Aquí está la tierra aterida y sola. Aquí está fuerte, de roca profunda, igual que hace un siglo y medio, y dos, igual de sobrecogedor es su sino, como lo es este camino en el que nada que hagamos conduce a otro final que este final de encontrarnos, como una sucesión de eslabones que pulimos con fruición.
Nada que pensemos y sintamos y querramos construir, se construye por si sólo, porque el barro no se seca nunca, porque la historia lo inunda todo, hasta nuestra mirada.
La consigna es vivir, vivir sangrando a veces, la consigna es tocarnos el pecho y buscar nuestras entrañas hasta que se transformen en carne vigorosa, de tendones y músculos tensos. La consigna es alimentar el corazón, y el corazón resiste y late, late a pesar de todo, un latir con sentido. Es el latir de quien, aunque morirá irremediablemente, será savia
A nuestras espaldas está el retrato del Cóndor Indio. Piensa -nos dijeron- en el lugar que encontró.
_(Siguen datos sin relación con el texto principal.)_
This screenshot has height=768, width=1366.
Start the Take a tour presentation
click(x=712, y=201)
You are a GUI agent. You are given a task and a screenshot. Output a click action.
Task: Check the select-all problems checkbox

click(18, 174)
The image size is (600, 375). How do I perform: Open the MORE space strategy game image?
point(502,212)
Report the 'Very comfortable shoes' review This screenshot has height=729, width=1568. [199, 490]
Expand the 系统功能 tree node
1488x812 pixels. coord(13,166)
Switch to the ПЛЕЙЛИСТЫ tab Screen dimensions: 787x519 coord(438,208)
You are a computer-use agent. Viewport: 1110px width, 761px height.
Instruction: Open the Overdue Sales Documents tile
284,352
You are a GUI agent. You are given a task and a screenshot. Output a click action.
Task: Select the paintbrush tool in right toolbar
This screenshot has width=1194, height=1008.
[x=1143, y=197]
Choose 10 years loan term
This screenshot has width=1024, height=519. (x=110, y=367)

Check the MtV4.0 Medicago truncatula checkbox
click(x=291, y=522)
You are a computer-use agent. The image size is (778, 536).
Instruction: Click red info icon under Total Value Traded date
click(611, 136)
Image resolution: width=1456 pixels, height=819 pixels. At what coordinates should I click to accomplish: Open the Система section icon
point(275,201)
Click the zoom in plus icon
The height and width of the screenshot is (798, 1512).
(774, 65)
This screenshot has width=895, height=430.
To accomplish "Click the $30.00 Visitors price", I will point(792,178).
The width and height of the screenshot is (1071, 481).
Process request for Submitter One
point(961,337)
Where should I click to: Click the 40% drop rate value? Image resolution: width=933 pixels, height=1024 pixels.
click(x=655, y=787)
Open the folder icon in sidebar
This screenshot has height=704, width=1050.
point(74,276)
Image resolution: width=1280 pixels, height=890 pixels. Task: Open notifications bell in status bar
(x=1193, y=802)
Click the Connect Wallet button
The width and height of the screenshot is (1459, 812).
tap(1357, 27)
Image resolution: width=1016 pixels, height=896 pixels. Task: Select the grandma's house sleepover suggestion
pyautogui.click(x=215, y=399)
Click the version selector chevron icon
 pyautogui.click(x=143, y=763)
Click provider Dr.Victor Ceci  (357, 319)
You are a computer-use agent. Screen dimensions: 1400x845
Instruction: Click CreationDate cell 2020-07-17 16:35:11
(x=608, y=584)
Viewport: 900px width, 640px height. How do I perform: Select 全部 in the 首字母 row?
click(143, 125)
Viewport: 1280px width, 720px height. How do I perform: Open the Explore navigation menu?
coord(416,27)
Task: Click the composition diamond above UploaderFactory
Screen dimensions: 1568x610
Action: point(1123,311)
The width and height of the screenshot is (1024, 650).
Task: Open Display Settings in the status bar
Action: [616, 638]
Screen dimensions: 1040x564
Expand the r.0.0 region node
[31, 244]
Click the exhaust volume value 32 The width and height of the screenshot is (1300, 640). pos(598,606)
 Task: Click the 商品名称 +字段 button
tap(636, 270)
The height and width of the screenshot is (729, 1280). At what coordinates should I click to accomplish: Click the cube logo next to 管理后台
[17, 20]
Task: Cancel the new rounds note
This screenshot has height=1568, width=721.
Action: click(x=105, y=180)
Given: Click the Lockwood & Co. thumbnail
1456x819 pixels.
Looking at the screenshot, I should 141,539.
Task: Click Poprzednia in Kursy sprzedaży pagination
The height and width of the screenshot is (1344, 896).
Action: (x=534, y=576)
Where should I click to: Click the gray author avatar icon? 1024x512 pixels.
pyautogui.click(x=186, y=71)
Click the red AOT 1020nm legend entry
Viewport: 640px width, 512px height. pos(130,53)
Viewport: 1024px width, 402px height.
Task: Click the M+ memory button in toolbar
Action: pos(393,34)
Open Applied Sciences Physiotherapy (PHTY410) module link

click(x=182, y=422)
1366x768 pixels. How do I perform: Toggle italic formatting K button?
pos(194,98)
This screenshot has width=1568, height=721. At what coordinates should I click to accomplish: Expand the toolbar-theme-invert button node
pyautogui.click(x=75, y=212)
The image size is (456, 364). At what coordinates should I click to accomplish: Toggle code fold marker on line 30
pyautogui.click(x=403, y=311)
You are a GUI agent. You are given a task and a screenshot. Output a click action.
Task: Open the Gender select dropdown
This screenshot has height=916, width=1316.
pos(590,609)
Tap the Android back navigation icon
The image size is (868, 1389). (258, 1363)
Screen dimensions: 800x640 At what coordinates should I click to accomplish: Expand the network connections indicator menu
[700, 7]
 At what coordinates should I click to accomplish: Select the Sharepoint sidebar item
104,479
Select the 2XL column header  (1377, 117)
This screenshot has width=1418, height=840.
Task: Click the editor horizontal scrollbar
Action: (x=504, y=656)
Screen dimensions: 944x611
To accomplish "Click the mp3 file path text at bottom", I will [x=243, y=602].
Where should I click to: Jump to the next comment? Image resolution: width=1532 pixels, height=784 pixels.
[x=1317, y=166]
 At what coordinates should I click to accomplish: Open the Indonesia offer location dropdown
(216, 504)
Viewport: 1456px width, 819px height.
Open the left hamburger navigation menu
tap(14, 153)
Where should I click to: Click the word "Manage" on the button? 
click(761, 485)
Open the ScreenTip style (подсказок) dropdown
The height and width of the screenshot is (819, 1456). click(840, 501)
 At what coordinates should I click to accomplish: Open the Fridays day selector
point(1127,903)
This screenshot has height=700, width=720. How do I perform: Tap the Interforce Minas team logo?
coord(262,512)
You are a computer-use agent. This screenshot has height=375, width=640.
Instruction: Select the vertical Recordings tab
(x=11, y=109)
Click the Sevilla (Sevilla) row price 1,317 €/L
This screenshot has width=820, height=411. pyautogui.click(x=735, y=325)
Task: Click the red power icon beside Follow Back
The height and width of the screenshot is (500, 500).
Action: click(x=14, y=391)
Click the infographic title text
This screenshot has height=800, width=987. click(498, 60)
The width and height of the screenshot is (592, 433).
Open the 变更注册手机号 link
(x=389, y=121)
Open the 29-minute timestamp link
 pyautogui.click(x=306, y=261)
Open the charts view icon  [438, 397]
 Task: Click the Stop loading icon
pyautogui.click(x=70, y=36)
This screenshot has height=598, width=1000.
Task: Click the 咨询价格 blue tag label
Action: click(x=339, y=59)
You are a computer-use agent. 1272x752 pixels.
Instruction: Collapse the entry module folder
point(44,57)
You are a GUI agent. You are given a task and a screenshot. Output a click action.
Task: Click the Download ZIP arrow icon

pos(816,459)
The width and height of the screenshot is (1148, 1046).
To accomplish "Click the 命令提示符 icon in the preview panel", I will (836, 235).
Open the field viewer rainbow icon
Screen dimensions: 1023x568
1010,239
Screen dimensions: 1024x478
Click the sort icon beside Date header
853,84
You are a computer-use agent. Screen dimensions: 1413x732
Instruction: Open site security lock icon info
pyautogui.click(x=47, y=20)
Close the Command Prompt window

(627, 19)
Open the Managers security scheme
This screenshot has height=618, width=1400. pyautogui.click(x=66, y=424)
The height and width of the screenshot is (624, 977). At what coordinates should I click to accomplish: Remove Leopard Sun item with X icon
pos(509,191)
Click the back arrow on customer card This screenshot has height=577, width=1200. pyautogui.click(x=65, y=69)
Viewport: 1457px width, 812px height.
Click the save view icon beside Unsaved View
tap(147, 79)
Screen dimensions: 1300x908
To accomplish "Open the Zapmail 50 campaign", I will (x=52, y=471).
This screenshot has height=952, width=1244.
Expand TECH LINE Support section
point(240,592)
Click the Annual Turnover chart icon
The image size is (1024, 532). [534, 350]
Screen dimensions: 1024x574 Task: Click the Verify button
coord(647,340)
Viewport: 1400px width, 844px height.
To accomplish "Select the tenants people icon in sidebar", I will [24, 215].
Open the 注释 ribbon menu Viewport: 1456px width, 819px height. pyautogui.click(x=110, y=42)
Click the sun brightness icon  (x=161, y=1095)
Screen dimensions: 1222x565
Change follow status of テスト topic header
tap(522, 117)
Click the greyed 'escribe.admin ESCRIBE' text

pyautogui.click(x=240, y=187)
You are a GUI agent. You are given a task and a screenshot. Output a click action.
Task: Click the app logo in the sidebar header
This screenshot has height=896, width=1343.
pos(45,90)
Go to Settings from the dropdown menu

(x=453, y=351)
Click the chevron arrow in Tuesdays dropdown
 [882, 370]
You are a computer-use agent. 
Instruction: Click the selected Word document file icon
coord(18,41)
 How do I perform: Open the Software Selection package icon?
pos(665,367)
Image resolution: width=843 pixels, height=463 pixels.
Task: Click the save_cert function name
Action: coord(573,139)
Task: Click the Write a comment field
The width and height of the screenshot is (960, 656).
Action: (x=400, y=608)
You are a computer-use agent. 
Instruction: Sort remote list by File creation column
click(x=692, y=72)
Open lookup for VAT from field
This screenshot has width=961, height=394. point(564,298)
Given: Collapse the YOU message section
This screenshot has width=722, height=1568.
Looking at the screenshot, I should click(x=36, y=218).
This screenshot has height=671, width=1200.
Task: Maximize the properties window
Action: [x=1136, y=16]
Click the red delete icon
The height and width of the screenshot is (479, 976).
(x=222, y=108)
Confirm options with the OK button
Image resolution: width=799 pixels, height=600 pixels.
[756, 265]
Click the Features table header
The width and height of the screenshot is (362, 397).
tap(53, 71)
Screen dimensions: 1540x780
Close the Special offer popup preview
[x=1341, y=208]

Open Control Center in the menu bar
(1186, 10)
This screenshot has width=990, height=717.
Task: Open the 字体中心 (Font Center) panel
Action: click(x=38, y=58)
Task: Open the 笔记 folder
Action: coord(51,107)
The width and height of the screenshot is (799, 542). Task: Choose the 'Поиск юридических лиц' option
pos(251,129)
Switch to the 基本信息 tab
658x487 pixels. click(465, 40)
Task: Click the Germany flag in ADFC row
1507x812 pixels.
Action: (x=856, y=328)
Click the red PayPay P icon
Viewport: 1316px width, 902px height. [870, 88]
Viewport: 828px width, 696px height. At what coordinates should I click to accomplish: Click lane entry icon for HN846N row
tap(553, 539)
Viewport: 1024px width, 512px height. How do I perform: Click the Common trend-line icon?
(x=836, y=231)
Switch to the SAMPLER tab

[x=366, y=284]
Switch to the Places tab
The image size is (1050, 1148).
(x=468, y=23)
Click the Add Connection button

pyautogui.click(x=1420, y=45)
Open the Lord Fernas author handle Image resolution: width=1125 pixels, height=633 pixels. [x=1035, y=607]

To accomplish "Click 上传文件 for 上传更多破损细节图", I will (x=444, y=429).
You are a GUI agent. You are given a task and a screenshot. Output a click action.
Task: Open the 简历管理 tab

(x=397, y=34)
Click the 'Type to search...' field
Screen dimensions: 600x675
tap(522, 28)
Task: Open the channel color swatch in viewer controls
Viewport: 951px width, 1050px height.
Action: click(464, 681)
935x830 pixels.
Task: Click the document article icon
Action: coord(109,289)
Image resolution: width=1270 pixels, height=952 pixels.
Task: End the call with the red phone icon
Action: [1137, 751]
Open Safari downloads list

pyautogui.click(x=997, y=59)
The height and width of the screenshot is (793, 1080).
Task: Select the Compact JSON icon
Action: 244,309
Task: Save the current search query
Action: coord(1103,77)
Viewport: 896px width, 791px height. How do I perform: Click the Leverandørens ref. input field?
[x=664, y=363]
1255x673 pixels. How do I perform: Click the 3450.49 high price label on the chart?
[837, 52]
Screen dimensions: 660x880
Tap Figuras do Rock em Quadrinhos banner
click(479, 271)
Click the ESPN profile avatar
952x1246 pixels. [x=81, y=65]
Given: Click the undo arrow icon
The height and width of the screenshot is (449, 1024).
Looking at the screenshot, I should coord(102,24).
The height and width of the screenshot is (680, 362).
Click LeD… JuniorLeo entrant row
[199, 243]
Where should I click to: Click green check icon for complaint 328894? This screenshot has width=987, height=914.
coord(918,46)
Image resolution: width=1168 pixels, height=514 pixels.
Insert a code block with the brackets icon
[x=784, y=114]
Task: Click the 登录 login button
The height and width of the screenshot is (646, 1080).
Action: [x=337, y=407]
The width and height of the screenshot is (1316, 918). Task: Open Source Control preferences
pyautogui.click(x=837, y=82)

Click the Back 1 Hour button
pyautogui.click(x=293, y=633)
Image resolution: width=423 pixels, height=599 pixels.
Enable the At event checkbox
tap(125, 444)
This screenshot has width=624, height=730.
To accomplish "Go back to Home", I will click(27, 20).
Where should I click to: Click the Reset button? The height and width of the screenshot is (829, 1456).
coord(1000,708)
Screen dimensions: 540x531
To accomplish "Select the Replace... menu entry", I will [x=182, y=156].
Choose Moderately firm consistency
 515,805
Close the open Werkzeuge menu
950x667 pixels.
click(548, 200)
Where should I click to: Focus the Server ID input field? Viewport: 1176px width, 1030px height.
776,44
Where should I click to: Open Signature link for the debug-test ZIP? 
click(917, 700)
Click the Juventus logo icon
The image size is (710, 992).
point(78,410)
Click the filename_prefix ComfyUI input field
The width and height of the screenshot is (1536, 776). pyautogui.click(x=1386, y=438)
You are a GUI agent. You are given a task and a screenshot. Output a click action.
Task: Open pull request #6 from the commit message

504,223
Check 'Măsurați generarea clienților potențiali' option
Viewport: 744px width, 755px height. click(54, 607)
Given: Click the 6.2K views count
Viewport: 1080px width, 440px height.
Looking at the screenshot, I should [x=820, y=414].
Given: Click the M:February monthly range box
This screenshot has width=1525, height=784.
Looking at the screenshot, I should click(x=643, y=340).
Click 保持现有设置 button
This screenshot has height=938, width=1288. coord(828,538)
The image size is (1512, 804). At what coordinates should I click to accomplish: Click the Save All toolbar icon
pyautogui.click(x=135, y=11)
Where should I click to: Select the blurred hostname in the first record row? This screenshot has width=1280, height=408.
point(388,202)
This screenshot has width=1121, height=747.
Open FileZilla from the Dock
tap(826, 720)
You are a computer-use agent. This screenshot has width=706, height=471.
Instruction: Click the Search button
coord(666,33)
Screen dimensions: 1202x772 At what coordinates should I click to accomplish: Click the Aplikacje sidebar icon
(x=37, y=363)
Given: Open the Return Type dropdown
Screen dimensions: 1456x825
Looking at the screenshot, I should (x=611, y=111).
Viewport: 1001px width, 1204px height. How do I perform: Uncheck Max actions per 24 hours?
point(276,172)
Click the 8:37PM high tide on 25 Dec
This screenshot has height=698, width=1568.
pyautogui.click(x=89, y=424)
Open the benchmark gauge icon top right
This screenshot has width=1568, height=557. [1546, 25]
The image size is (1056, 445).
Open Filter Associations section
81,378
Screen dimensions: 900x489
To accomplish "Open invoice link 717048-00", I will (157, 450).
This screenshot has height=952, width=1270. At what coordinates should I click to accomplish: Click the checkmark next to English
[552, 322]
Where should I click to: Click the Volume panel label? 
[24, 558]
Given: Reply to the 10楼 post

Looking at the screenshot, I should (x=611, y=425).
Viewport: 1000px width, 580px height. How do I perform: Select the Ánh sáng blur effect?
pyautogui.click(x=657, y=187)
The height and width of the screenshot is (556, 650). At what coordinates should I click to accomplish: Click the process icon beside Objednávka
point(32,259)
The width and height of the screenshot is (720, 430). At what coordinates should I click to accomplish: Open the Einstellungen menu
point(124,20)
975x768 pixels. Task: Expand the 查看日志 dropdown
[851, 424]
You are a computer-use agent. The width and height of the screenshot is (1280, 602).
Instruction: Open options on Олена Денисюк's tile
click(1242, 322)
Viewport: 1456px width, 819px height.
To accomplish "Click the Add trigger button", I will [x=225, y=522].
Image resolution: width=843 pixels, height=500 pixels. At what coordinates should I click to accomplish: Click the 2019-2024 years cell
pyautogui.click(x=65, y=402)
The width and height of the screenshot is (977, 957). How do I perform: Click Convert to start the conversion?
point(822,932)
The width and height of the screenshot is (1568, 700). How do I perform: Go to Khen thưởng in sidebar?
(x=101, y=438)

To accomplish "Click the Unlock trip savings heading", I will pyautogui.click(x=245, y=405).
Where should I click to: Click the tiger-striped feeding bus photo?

Piensa en que esta historia se repite y que aunque es distinta la fibra y es otra la ambición, finalmente de lo que se trata es de recuperar humanidad, el derecho a ser seres humanos, el derecho a respetar al otro, el derecho a no odiar, el derecho a ser libre.
Este es el espacio y el tiempo de la celebración, de la celebración a pesar de las dentelladas, a pesar de las telarañas armadas para asfixiar al otro, asfixiarlo porque sí, porque la ley no escrita es que tu sobrevivencia depende de que destruyas al otro.
Mañana, hechas nuestras vidas, llenas de cotidianeidad, seremos probablemente un cuadro, una imagen, un recuerdo, un recuerdo que, como en la Roma de Fellini, desaparecerá, color por color hasta el último pigmento cuando una ráfaga de aire nuevo lo barra todo y nos cubra de olvido. Pero mientras tanto, el juego es vivir, tener miedo y vencerlo, estar cercado y apostar por la vida derrotando siempre a los suicidas, a los carroñeros que se despedazan porque sí, porque no saben hacer otra cosa, porque jamás entendieron nada y porque lo último que quisieran es entender, porque si entendieran, desaparecerían, no serían más.
Solo una cosa irreductible, tan invencible como el silencio y el vacío y el miedo y el desengaño. Se mantiene inalterable en el centro de nuestras almas, es la esperanza loca, desconectada de la realidad, es la esperanza hecha utopía (¡que palabra poderosa ésta!), la esperanza de que la vida tiene alguna sorpresa escondida en la manga, la esperanza de que en medio del lodo siempre hay un hoja verde, intensamente verde, y la certeza de que las hojas y las ramas y los árboles frondosos nacen del estiércol, sólo son por él, sólo viven porque otros murieron. Y entonces, a pesar de todo, heridos en el corazón, mantenemos el alma viva y la decisión de no rendirnos. Quizás porque al lado de la sangre y la violencia de la espada está el prójimo, el otro, tú, nuestra entraña misma, razón que da razón a estar aquí, por tí que eres una, uno, un millón y miles de millones. Esa es la cumbre de nuestra paradoja.